* RECORDS
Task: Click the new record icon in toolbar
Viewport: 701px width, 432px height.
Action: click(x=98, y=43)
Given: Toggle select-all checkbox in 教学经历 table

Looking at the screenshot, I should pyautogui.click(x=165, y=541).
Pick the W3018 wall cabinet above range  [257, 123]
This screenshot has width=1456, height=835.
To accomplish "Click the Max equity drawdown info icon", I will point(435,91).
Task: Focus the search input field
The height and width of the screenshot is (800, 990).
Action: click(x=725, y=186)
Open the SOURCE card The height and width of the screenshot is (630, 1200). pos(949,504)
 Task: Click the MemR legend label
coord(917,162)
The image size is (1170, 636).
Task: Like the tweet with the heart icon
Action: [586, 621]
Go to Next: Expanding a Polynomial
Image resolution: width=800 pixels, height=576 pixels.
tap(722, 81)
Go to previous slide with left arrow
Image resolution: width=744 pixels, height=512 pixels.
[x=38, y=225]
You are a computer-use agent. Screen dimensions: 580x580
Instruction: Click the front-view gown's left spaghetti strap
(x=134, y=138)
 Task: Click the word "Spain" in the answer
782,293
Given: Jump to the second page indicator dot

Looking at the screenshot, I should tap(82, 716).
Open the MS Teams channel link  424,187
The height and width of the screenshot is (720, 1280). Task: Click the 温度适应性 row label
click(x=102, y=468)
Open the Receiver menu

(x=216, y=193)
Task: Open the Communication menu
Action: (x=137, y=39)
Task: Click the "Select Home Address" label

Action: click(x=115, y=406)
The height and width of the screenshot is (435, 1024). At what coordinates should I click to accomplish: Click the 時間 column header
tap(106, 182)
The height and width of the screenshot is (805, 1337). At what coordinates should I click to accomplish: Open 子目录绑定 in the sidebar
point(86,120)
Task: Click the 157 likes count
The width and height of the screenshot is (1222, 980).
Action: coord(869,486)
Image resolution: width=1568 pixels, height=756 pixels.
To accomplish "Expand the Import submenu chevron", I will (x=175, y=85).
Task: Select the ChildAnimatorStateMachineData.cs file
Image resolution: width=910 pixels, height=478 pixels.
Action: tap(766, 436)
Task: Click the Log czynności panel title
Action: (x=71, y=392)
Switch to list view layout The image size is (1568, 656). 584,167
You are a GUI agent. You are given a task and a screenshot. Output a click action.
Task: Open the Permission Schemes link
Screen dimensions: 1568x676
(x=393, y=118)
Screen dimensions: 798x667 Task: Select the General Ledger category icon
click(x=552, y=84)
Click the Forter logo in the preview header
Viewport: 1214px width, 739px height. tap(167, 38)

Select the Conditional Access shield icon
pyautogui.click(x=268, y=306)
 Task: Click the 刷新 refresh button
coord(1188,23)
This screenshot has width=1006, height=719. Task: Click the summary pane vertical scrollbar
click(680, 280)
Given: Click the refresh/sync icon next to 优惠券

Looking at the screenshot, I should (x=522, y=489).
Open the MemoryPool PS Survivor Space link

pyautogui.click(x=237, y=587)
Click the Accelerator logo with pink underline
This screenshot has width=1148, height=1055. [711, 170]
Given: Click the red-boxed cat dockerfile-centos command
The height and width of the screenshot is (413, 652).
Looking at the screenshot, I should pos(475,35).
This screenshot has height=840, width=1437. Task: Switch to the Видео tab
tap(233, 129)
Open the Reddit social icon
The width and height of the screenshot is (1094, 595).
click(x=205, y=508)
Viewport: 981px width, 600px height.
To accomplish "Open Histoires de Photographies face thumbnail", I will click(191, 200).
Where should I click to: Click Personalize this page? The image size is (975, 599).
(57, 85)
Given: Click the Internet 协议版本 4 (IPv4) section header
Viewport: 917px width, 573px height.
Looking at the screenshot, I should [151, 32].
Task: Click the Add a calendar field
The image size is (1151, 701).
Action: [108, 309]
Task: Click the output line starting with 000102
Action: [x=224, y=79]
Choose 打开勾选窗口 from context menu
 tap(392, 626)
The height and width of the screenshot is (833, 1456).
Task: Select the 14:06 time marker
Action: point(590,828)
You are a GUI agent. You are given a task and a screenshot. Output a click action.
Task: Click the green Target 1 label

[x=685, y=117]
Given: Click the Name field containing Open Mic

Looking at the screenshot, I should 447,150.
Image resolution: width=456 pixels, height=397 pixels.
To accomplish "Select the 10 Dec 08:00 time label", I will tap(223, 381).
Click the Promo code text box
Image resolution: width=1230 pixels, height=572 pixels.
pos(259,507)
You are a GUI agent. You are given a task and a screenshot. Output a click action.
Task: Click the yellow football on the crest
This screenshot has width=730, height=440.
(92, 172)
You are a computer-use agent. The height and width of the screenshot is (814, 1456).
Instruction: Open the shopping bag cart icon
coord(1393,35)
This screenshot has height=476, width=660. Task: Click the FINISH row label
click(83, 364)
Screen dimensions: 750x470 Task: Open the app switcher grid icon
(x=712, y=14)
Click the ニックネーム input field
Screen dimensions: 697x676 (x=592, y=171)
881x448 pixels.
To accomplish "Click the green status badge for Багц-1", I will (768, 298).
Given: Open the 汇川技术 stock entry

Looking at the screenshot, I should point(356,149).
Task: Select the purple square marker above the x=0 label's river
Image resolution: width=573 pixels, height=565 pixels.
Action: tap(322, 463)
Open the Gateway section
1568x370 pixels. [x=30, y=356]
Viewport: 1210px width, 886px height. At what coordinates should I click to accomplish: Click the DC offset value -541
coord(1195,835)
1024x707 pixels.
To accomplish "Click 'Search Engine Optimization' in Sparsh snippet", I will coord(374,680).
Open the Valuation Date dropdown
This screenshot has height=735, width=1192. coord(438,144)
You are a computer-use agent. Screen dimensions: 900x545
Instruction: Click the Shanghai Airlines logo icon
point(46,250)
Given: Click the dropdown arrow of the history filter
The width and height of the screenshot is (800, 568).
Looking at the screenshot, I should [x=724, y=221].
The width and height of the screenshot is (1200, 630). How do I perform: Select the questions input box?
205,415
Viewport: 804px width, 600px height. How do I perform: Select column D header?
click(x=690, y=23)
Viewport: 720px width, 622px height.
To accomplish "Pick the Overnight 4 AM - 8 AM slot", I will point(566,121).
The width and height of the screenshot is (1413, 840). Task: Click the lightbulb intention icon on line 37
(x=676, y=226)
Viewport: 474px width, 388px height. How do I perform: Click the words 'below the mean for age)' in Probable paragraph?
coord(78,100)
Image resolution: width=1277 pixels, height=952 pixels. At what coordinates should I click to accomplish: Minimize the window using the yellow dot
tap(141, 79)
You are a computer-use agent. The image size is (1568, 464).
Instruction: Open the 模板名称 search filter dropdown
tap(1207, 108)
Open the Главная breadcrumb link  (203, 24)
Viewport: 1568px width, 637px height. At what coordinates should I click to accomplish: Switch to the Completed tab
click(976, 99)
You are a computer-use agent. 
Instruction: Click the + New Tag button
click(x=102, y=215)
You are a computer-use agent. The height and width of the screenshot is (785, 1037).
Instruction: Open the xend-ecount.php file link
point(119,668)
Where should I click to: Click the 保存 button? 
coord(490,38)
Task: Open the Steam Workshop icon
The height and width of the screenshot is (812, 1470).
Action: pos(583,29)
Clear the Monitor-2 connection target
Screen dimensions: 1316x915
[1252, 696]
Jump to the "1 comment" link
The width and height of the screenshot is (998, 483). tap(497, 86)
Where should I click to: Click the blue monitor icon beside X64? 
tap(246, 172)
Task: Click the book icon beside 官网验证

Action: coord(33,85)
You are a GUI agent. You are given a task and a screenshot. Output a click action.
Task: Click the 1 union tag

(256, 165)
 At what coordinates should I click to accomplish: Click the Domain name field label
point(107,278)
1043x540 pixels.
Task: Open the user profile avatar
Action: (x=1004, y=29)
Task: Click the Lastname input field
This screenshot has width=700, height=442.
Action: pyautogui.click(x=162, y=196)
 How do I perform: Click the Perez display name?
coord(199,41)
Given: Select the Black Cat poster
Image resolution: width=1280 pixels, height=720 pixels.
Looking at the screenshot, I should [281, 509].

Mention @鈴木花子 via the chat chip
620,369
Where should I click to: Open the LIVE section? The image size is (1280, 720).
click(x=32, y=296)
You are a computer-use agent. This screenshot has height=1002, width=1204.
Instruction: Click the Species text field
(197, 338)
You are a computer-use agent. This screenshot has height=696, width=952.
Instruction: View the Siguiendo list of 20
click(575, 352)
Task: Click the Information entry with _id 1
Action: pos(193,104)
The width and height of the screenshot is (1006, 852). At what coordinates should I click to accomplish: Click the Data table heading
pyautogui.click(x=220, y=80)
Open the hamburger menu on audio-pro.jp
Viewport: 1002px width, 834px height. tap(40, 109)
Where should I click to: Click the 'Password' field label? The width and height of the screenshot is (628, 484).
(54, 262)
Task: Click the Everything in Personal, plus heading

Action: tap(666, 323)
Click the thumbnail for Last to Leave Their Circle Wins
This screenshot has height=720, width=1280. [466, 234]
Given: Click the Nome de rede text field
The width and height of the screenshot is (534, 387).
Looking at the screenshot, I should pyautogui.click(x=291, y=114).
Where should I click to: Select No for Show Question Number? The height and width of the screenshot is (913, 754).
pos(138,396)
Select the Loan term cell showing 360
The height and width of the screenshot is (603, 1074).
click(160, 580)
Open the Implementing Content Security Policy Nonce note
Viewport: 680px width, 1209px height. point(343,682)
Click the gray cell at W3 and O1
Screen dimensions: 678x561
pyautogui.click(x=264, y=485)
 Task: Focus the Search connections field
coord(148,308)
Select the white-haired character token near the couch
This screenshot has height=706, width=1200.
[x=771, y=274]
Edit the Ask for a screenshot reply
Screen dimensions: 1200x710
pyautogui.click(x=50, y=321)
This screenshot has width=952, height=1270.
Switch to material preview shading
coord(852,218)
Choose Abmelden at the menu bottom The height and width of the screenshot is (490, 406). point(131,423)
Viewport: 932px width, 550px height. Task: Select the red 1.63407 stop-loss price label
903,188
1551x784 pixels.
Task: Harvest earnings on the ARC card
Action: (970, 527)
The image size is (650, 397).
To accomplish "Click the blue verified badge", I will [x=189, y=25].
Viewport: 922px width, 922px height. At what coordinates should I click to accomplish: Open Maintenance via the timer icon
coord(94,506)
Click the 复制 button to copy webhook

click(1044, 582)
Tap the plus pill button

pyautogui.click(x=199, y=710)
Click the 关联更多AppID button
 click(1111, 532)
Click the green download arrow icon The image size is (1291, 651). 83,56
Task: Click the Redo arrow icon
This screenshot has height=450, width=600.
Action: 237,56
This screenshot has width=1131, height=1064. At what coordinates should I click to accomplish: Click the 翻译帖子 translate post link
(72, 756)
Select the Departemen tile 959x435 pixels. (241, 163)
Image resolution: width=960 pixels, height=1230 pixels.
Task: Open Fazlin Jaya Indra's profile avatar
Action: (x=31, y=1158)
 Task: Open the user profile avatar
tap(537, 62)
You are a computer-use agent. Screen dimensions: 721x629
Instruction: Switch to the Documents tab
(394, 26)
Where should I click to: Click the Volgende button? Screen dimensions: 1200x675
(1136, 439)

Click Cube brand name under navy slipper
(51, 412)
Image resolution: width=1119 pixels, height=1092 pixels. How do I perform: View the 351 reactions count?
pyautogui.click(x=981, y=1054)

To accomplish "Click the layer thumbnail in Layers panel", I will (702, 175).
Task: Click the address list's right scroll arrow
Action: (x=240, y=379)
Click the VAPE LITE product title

* WHAT YOU HAVE TO DO
Which lines of the records contain the word "above"? Copy each of them.

* WRITTEN ANSWER
Pick the W3018 wall cabinet above range  [257, 123]
Task: Select the purple square marker above the x=0 label's river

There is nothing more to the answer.